I’ve have been working on a proposal to write a biography on Curt Flood for a Young Adult audience. Needless to say, I’m pretty jacked up about it. And who better to talk about Curt Flood than Marvin Miller, now 86, the former Executive Director of the Players Association? There is an excellent chapter in Miller’s autobiography, A Whole Different Ballgame, on Flood, so I didn’t think he’d mind talking about him.

Miller was easy enough to get in touch with.

“He’s in the book, under Marvin J. Miller,” said the receptionist at the Players Association. Ten minutes later I had scheduled an interview.

Alex Belth: When did you first learn of Curt Flood’s plan to sue baseball?

Marvin Miller: My first knowledge of it was his telephone call from St. Louis, to our offices in New York. It came right after he had been notified that he had been traded. And I believe that his first notification had not come from the club, but a newspaperman, which was adding insult to injury.

[According to Flood’s biography The Way It Is, Flood didn’t hear about the trade from a reporter, but from Jim Toomey, assistant to the Cardinals GM Bing Devine: a flunky. A pencil pusher. A schlub.]

Flood came to New York. But he did something first. He had a personal attorney in St. Louis for business matters. He had a portrait business; he was an accomplished artist. And for whatever reason, he had a personal attorney. He asked in the telephone call if he could bring him and I said sure. So that first meeting involved Flood, his attorney [Allan H. Zerman], Richard Moss, the general counsel of the Players Association, and myself. We met for hours. For hours and hours. It started out in the office, it continued as lunch in the hotel restaurant for pretty much the rest of the afternoon.

Alex: Were you excited about a player of Flood’s stature taking on the owners? And did you think he had any chance of winning?

Marvin: Yeah, I think I was excited about the idea that somebody thought so seriously about the problem. But to answer your next question, no, I didn’t think he had a chance. I spent a good part of that day—and subsequent days and subsequent phone conversations—and explained to Curt Flood and his attorney why I thought the case could not be won. I thought it important to do that because he was risking a lot with this. I knew that it was almost certain that if a suit were filed that he would not be able to continue playing. I knew that he was no longer a 20-year-old kid, but somebody who was going to be 31 or 32 at that point.
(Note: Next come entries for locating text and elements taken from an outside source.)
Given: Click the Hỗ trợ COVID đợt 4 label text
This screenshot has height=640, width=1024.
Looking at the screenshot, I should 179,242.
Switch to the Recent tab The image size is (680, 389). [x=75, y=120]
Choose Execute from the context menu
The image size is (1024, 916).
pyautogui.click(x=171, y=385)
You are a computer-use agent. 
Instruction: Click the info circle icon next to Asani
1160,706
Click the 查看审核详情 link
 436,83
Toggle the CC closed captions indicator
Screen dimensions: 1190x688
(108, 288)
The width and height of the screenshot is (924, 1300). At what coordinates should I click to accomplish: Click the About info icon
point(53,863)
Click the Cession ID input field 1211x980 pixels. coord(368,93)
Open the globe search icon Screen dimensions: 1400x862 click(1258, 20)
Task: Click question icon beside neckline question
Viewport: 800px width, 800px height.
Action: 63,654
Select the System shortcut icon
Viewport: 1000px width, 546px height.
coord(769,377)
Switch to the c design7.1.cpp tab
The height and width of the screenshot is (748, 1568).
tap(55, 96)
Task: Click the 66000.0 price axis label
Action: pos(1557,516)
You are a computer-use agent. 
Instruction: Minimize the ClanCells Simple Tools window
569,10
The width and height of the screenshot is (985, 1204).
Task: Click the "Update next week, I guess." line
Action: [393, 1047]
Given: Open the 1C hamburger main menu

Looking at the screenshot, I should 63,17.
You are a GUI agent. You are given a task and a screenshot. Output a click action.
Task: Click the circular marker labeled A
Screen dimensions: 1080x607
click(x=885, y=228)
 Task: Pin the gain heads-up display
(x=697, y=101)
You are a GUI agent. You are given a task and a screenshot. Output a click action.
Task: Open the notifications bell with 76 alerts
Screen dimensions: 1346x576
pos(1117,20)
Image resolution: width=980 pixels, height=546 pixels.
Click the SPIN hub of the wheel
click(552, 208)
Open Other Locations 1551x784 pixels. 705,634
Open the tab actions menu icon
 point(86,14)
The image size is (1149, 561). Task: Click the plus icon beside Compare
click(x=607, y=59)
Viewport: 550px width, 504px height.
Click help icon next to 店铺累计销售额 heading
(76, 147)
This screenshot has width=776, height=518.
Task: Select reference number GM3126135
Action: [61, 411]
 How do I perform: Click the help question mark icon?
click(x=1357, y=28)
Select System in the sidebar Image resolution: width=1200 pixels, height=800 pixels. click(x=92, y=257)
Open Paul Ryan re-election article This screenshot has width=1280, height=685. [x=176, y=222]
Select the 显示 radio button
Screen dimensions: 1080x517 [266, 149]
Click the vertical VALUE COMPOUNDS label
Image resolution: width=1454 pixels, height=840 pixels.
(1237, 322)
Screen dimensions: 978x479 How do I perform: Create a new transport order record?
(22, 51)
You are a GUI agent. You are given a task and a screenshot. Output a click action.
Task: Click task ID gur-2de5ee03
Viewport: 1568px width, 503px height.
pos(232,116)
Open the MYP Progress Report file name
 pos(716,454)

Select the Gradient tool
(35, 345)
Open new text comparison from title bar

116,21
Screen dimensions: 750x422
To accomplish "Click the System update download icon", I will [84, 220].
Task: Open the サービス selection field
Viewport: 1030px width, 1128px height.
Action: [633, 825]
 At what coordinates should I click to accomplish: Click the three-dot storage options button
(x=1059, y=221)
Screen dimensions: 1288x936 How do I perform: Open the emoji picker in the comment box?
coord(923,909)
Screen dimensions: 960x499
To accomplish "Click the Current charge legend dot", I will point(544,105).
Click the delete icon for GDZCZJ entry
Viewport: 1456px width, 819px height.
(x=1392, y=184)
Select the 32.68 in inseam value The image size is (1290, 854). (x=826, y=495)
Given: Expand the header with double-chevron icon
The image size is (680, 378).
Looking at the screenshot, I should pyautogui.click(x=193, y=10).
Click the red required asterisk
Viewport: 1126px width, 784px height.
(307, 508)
And that taking time off from playing while a case would wind its way through the courts meant almost certainly that he would not be able to regain his old form and play again. Much more than that, I thought that it was important for him to know all of the risks he was taking. Ending his career as a player was only one of them. I told him that I did not know what his ambitions after his player career were, whether it included being a manager or a scout. In other words, to stay in Major League Baseball.

I said, “If your ambition is running in that direction you have to know that the owners are very vindictive people. And they have long memories. They are not going to take kindly to a lawsuit, and I would be amazed if you were not blackballed from everything. That is part of what you have to understand.”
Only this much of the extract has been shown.